__WORK REQUEST__:
Copy out every record below with complete accuracy.
--*--
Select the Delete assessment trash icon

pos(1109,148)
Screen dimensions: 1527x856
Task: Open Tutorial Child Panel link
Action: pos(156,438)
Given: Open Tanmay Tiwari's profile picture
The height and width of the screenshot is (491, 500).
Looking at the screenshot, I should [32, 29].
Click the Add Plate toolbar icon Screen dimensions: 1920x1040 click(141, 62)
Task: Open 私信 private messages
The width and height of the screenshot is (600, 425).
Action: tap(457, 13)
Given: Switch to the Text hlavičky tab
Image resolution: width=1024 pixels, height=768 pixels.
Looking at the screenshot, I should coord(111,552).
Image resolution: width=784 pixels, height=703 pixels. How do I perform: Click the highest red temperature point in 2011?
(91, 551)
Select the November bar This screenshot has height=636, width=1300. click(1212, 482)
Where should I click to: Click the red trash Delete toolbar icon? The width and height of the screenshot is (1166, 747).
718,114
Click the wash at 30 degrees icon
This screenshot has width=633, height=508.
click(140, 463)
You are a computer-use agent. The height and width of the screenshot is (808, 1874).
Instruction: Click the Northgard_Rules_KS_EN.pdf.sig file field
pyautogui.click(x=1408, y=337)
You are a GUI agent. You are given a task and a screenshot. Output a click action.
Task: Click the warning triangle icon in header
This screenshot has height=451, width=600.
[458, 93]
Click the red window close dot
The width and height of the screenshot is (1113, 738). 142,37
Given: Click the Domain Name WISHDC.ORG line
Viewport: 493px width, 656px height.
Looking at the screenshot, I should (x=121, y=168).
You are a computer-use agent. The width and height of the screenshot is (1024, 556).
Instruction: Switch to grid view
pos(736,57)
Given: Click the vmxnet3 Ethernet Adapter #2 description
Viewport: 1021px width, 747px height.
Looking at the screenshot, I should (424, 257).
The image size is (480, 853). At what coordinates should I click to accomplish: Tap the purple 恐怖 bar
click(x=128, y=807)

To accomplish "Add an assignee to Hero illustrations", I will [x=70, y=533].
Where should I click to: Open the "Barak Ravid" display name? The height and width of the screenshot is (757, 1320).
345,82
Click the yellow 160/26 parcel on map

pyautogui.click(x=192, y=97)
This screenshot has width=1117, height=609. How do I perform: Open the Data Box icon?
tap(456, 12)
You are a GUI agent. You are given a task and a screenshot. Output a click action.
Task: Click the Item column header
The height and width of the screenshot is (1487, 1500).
--*--
__RESPONSE__:
Select the Delete assessment trash icon

pos(1109,148)
Screen dimensions: 1527x856
Task: Open Tutorial Child Panel link
Action: pos(156,438)
Given: Open Tanmay Tiwari's profile picture
The height and width of the screenshot is (491, 500).
Looking at the screenshot, I should [32, 29].
Click the Add Plate toolbar icon Screen dimensions: 1920x1040 click(141, 62)
Task: Open 私信 private messages
The width and height of the screenshot is (600, 425).
Action: tap(457, 13)
Given: Switch to the Text hlavičky tab
Image resolution: width=1024 pixels, height=768 pixels.
Looking at the screenshot, I should coord(111,552).
Image resolution: width=784 pixels, height=703 pixels. How do I perform: Click the highest red temperature point in 2011?
(91, 551)
Select the November bar This screenshot has height=636, width=1300. click(1212, 482)
Where should I click to: Click the red trash Delete toolbar icon? The width and height of the screenshot is (1166, 747).
718,114
Click the wash at 30 degrees icon
This screenshot has width=633, height=508.
click(140, 463)
You are a computer-use agent. The height and width of the screenshot is (808, 1874).
Instruction: Click the Northgard_Rules_KS_EN.pdf.sig file field
pyautogui.click(x=1408, y=337)
You are a GUI agent. You are given a task and a screenshot. Output a click action.
Task: Click the warning triangle icon in header
This screenshot has height=451, width=600.
[458, 93]
Click the red window close dot
The width and height of the screenshot is (1113, 738). 142,37
Given: Click the Domain Name WISHDC.ORG line
Viewport: 493px width, 656px height.
Looking at the screenshot, I should (x=121, y=168).
You are a computer-use agent. The width and height of the screenshot is (1024, 556).
Instruction: Switch to grid view
pos(736,57)
Given: Click the vmxnet3 Ethernet Adapter #2 description
Viewport: 1021px width, 747px height.
Looking at the screenshot, I should (424, 257).
The image size is (480, 853). At what coordinates should I click to accomplish: Tap the purple 恐怖 bar
click(x=128, y=807)

To accomplish "Add an assignee to Hero illustrations", I will [x=70, y=533].
Where should I click to: Open the "Barak Ravid" display name? The height and width of the screenshot is (757, 1320).
345,82
Click the yellow 160/26 parcel on map

pyautogui.click(x=192, y=97)
This screenshot has width=1117, height=609. How do I perform: Open the Data Box icon?
tap(456, 12)
You are a GUI agent. You are given a task and a screenshot. Output a click action.
Task: Click the Item column header
The height and width of the screenshot is (1487, 1500).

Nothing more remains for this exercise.